▸ **TASK ITEM**
Every line of the data below is to be retyped exactly.

▸ **RECORD SET**
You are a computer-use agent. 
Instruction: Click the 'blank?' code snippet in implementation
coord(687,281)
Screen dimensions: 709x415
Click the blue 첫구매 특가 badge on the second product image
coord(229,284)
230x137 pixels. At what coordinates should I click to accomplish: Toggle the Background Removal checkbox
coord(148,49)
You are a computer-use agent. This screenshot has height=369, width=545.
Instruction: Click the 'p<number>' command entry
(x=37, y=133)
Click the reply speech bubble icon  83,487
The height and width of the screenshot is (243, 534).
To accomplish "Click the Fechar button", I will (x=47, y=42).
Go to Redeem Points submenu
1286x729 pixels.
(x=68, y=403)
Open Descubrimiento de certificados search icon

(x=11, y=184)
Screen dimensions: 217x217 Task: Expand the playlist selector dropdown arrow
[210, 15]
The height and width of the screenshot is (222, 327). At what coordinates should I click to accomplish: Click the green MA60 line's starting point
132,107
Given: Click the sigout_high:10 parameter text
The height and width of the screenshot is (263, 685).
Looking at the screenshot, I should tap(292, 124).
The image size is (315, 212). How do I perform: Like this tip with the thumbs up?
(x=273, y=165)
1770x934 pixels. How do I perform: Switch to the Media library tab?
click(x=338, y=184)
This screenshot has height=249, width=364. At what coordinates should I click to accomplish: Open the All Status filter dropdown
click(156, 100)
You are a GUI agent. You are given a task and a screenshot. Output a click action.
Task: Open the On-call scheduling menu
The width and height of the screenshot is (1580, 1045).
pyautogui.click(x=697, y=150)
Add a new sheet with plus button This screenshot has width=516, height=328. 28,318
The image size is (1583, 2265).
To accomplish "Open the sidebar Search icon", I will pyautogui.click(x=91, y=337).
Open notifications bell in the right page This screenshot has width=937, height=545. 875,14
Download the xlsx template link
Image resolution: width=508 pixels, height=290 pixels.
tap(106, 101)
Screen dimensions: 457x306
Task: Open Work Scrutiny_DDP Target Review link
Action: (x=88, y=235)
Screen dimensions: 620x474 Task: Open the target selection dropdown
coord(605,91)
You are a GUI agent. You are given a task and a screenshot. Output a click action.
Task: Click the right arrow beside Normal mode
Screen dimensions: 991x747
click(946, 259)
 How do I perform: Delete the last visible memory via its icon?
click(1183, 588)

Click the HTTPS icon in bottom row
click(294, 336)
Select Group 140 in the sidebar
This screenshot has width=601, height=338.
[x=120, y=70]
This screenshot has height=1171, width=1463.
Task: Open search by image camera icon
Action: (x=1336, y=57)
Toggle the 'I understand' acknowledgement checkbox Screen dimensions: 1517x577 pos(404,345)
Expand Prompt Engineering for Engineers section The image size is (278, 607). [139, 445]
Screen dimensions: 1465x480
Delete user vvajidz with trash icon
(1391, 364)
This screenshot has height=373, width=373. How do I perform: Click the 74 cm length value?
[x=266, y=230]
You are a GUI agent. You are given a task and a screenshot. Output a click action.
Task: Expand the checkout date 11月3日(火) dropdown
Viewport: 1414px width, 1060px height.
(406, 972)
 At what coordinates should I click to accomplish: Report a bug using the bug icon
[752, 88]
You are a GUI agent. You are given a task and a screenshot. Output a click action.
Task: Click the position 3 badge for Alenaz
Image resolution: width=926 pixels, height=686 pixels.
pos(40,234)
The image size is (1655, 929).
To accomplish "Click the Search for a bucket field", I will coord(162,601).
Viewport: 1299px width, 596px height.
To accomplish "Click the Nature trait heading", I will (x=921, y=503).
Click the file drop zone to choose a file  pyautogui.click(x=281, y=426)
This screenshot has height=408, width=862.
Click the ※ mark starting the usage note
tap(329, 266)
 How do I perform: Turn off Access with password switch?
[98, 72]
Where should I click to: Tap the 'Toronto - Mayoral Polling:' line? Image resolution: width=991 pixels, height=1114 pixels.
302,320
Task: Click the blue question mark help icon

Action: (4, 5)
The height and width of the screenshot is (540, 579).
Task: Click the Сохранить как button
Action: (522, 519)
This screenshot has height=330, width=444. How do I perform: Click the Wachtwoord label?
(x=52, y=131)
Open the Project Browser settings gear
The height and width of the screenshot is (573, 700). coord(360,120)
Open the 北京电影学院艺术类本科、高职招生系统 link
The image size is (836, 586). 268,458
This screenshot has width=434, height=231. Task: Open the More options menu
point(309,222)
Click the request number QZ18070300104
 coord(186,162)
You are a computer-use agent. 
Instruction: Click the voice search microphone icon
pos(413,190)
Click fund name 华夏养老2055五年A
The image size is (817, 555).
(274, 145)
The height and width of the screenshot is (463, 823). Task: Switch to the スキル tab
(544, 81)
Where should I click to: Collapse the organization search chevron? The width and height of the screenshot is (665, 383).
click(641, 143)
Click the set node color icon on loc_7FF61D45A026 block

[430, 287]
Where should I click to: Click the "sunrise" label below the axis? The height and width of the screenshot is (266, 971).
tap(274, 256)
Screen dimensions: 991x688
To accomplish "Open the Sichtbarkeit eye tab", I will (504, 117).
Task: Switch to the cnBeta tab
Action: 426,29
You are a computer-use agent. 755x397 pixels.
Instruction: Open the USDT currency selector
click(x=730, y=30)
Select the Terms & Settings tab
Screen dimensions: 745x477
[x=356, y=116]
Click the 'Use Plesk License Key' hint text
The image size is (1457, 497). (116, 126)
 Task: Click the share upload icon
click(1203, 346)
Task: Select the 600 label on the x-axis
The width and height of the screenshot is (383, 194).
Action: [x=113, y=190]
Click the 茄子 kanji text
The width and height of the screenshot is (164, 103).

▸ **RESPONSE AREA**
You are a computer-use agent. 
Instruction: Click the 'blank?' code snippet in implementation
coord(687,281)
Screen dimensions: 709x415
Click the blue 첫구매 특가 badge on the second product image
coord(229,284)
230x137 pixels. At what coordinates should I click to accomplish: Toggle the Background Removal checkbox
coord(148,49)
You are a computer-use agent. This screenshot has height=369, width=545.
Instruction: Click the 'p<number>' command entry
(x=37, y=133)
Click the reply speech bubble icon  83,487
The height and width of the screenshot is (243, 534).
To accomplish "Click the Fechar button", I will (x=47, y=42).
Go to Redeem Points submenu
1286x729 pixels.
(x=68, y=403)
Open Descubrimiento de certificados search icon

(x=11, y=184)
Screen dimensions: 217x217 Task: Expand the playlist selector dropdown arrow
[210, 15]
The height and width of the screenshot is (222, 327). At what coordinates should I click to accomplish: Click the green MA60 line's starting point
132,107
Given: Click the sigout_high:10 parameter text
The height and width of the screenshot is (263, 685).
Looking at the screenshot, I should tap(292, 124).
The image size is (315, 212). How do I perform: Like this tip with the thumbs up?
(x=273, y=165)
1770x934 pixels. How do I perform: Switch to the Media library tab?
click(x=338, y=184)
This screenshot has height=249, width=364. At what coordinates should I click to accomplish: Open the All Status filter dropdown
click(156, 100)
You are a GUI agent. You are given a task and a screenshot. Output a click action.
Task: Open the On-call scheduling menu
The width and height of the screenshot is (1580, 1045).
pyautogui.click(x=697, y=150)
Add a new sheet with plus button This screenshot has width=516, height=328. 28,318
The image size is (1583, 2265).
To accomplish "Open the sidebar Search icon", I will pyautogui.click(x=91, y=337).
Open notifications bell in the right page This screenshot has width=937, height=545. 875,14
Download the xlsx template link
Image resolution: width=508 pixels, height=290 pixels.
tap(106, 101)
Screen dimensions: 457x306
Task: Open Work Scrutiny_DDP Target Review link
Action: (x=88, y=235)
Screen dimensions: 620x474 Task: Open the target selection dropdown
coord(605,91)
You are a GUI agent. You are given a task and a screenshot. Output a click action.
Task: Click the right arrow beside Normal mode
Screen dimensions: 991x747
click(946, 259)
 How do I perform: Delete the last visible memory via its icon?
click(1183, 588)

Click the HTTPS icon in bottom row
click(294, 336)
Select Group 140 in the sidebar
This screenshot has width=601, height=338.
[x=120, y=70]
This screenshot has height=1171, width=1463.
Task: Open search by image camera icon
Action: (x=1336, y=57)
Toggle the 'I understand' acknowledgement checkbox Screen dimensions: 1517x577 pos(404,345)
Expand Prompt Engineering for Engineers section The image size is (278, 607). [139, 445]
Screen dimensions: 1465x480
Delete user vvajidz with trash icon
(1391, 364)
This screenshot has height=373, width=373. How do I perform: Click the 74 cm length value?
[x=266, y=230]
You are a GUI agent. You are given a task and a screenshot. Output a click action.
Task: Expand the checkout date 11月3日(火) dropdown
Viewport: 1414px width, 1060px height.
(406, 972)
 At what coordinates should I click to accomplish: Report a bug using the bug icon
[752, 88]
You are a GUI agent. You are given a task and a screenshot. Output a click action.
Task: Click the position 3 badge for Alenaz
Image resolution: width=926 pixels, height=686 pixels.
pos(40,234)
The image size is (1655, 929).
To accomplish "Click the Search for a bucket field", I will coord(162,601).
Viewport: 1299px width, 596px height.
To accomplish "Click the Nature trait heading", I will (x=921, y=503).
Click the file drop zone to choose a file  pyautogui.click(x=281, y=426)
This screenshot has height=408, width=862.
Click the ※ mark starting the usage note
tap(329, 266)
 How do I perform: Turn off Access with password switch?
[98, 72]
Where should I click to: Tap the 'Toronto - Mayoral Polling:' line? Image resolution: width=991 pixels, height=1114 pixels.
302,320
Task: Click the blue question mark help icon

Action: (4, 5)
The height and width of the screenshot is (540, 579).
Task: Click the Сохранить как button
Action: (522, 519)
This screenshot has height=330, width=444. How do I perform: Click the Wachtwoord label?
(x=52, y=131)
Open the Project Browser settings gear
The height and width of the screenshot is (573, 700). coord(360,120)
Open the 北京电影学院艺术类本科、高职招生系统 link
The image size is (836, 586). 268,458
This screenshot has width=434, height=231. Task: Open the More options menu
point(309,222)
Click the request number QZ18070300104
 coord(186,162)
You are a computer-use agent. 
Instruction: Click the voice search microphone icon
pos(413,190)
Click fund name 华夏养老2055五年A
The image size is (817, 555).
(274, 145)
The height and width of the screenshot is (463, 823). Task: Switch to the スキル tab
(544, 81)
Where should I click to: Collapse the organization search chevron? The width and height of the screenshot is (665, 383).
click(641, 143)
Click the set node color icon on loc_7FF61D45A026 block

[430, 287]
Where should I click to: Click the "sunrise" label below the axis? The height and width of the screenshot is (266, 971).
tap(274, 256)
Screen dimensions: 991x688
To accomplish "Open the Sichtbarkeit eye tab", I will (504, 117).
Task: Switch to the cnBeta tab
Action: 426,29
You are a computer-use agent. 755x397 pixels.
Instruction: Open the USDT currency selector
click(x=730, y=30)
Select the Terms & Settings tab
Screen dimensions: 745x477
[x=356, y=116]
Click the 'Use Plesk License Key' hint text
The image size is (1457, 497). (116, 126)
 Task: Click the share upload icon
click(1203, 346)
Task: Select the 600 label on the x-axis
The width and height of the screenshot is (383, 194).
Action: [x=113, y=190]
Click the 茄子 kanji text
The width and height of the screenshot is (164, 103).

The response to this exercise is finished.